====== Provided records ======

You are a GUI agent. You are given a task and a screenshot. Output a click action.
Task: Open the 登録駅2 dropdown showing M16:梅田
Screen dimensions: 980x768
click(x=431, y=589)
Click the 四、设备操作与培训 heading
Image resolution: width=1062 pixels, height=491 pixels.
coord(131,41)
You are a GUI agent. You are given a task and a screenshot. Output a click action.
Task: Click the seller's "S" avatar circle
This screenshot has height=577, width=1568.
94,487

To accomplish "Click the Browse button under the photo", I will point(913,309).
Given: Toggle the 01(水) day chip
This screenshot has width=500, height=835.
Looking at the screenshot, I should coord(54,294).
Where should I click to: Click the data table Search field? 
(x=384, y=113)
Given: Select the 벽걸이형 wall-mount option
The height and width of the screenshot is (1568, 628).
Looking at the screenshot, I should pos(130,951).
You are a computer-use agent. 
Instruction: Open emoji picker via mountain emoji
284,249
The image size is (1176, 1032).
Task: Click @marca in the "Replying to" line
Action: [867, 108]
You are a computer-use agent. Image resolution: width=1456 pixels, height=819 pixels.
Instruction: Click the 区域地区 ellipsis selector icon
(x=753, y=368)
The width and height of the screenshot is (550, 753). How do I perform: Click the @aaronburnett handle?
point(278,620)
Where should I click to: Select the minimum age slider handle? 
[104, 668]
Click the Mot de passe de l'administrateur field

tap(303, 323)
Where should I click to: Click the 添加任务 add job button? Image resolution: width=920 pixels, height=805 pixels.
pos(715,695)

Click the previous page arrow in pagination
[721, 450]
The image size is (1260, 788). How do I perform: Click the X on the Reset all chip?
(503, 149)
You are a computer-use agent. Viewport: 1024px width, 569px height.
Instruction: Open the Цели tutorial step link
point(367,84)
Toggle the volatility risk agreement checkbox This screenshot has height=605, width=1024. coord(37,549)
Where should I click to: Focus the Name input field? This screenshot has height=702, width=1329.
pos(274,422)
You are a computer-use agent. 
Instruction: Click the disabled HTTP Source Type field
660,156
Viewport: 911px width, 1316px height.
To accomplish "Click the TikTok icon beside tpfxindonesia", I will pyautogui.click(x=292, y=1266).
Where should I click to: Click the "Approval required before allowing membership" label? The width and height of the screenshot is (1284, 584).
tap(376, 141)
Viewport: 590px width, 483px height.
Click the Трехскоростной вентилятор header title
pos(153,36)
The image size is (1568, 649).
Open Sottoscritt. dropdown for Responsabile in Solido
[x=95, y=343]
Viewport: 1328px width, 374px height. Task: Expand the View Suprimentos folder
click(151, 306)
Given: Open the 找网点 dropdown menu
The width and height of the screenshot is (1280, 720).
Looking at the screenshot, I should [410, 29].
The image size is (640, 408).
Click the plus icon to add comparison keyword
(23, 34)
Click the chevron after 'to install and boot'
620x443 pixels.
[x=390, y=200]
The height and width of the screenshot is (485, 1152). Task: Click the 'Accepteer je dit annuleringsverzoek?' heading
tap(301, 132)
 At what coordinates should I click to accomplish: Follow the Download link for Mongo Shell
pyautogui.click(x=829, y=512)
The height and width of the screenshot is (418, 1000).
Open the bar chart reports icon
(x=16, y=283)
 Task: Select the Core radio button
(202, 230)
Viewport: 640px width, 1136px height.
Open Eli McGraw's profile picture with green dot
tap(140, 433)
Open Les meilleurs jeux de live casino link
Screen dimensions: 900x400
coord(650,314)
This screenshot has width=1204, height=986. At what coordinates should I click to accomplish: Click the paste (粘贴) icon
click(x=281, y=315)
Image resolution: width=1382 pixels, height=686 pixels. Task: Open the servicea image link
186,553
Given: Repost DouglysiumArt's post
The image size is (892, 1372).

======

### Problem description
Each record above should be repeated exactly.

### Response box
You are a GUI agent. You are given a task and a screenshot. Output a click action.
Task: Open the 登録駅2 dropdown showing M16:梅田
Screen dimensions: 980x768
click(x=431, y=589)
Click the 四、设备操作与培训 heading
Image resolution: width=1062 pixels, height=491 pixels.
coord(131,41)
You are a GUI agent. You are given a task and a screenshot. Output a click action.
Task: Click the seller's "S" avatar circle
This screenshot has height=577, width=1568.
94,487

To accomplish "Click the Browse button under the photo", I will point(913,309).
Given: Toggle the 01(水) day chip
This screenshot has width=500, height=835.
Looking at the screenshot, I should coord(54,294).
Where should I click to: Click the data table Search field? 
(x=384, y=113)
Given: Select the 벽걸이형 wall-mount option
The height and width of the screenshot is (1568, 628).
Looking at the screenshot, I should pos(130,951).
You are a computer-use agent. 
Instruction: Open emoji picker via mountain emoji
284,249
The image size is (1176, 1032).
Task: Click @marca in the "Replying to" line
Action: [867, 108]
You are a computer-use agent. Image resolution: width=1456 pixels, height=819 pixels.
Instruction: Click the 区域地区 ellipsis selector icon
(x=753, y=368)
The width and height of the screenshot is (550, 753). How do I perform: Click the @aaronburnett handle?
point(278,620)
Where should I click to: Select the minimum age slider handle? 
[104, 668]
Click the Mot de passe de l'administrateur field

tap(303, 323)
Where should I click to: Click the 添加任务 add job button? Image resolution: width=920 pixels, height=805 pixels.
pos(715,695)

Click the previous page arrow in pagination
[721, 450]
The image size is (1260, 788). How do I perform: Click the X on the Reset all chip?
(503, 149)
You are a computer-use agent. Viewport: 1024px width, 569px height.
Instruction: Open the Цели tutorial step link
point(367,84)
Toggle the volatility risk agreement checkbox This screenshot has height=605, width=1024. coord(37,549)
Where should I click to: Focus the Name input field? This screenshot has height=702, width=1329.
pos(274,422)
You are a computer-use agent. 
Instruction: Click the disabled HTTP Source Type field
660,156
Viewport: 911px width, 1316px height.
To accomplish "Click the TikTok icon beside tpfxindonesia", I will pyautogui.click(x=292, y=1266).
Where should I click to: Click the "Approval required before allowing membership" label? The width and height of the screenshot is (1284, 584).
tap(376, 141)
Viewport: 590px width, 483px height.
Click the Трехскоростной вентилятор header title
pos(153,36)
The image size is (1568, 649).
Open Sottoscritt. dropdown for Responsabile in Solido
[x=95, y=343]
Viewport: 1328px width, 374px height. Task: Expand the View Suprimentos folder
click(151, 306)
Given: Open the 找网点 dropdown menu
The width and height of the screenshot is (1280, 720).
Looking at the screenshot, I should [410, 29].
The image size is (640, 408).
Click the plus icon to add comparison keyword
(23, 34)
Click the chevron after 'to install and boot'
620x443 pixels.
[x=390, y=200]
The height and width of the screenshot is (485, 1152). Task: Click the 'Accepteer je dit annuleringsverzoek?' heading
tap(301, 132)
 At what coordinates should I click to accomplish: Follow the Download link for Mongo Shell
pyautogui.click(x=829, y=512)
The height and width of the screenshot is (418, 1000).
Open the bar chart reports icon
(x=16, y=283)
 Task: Select the Core radio button
(202, 230)
Viewport: 640px width, 1136px height.
Open Eli McGraw's profile picture with green dot
tap(140, 433)
Open Les meilleurs jeux de live casino link
Screen dimensions: 900x400
coord(650,314)
This screenshot has width=1204, height=986. At what coordinates should I click to accomplish: Click the paste (粘贴) icon
click(x=281, y=315)
Image resolution: width=1382 pixels, height=686 pixels. Task: Open the servicea image link
186,553
Given: Repost DouglysiumArt's post
The image size is (892, 1372).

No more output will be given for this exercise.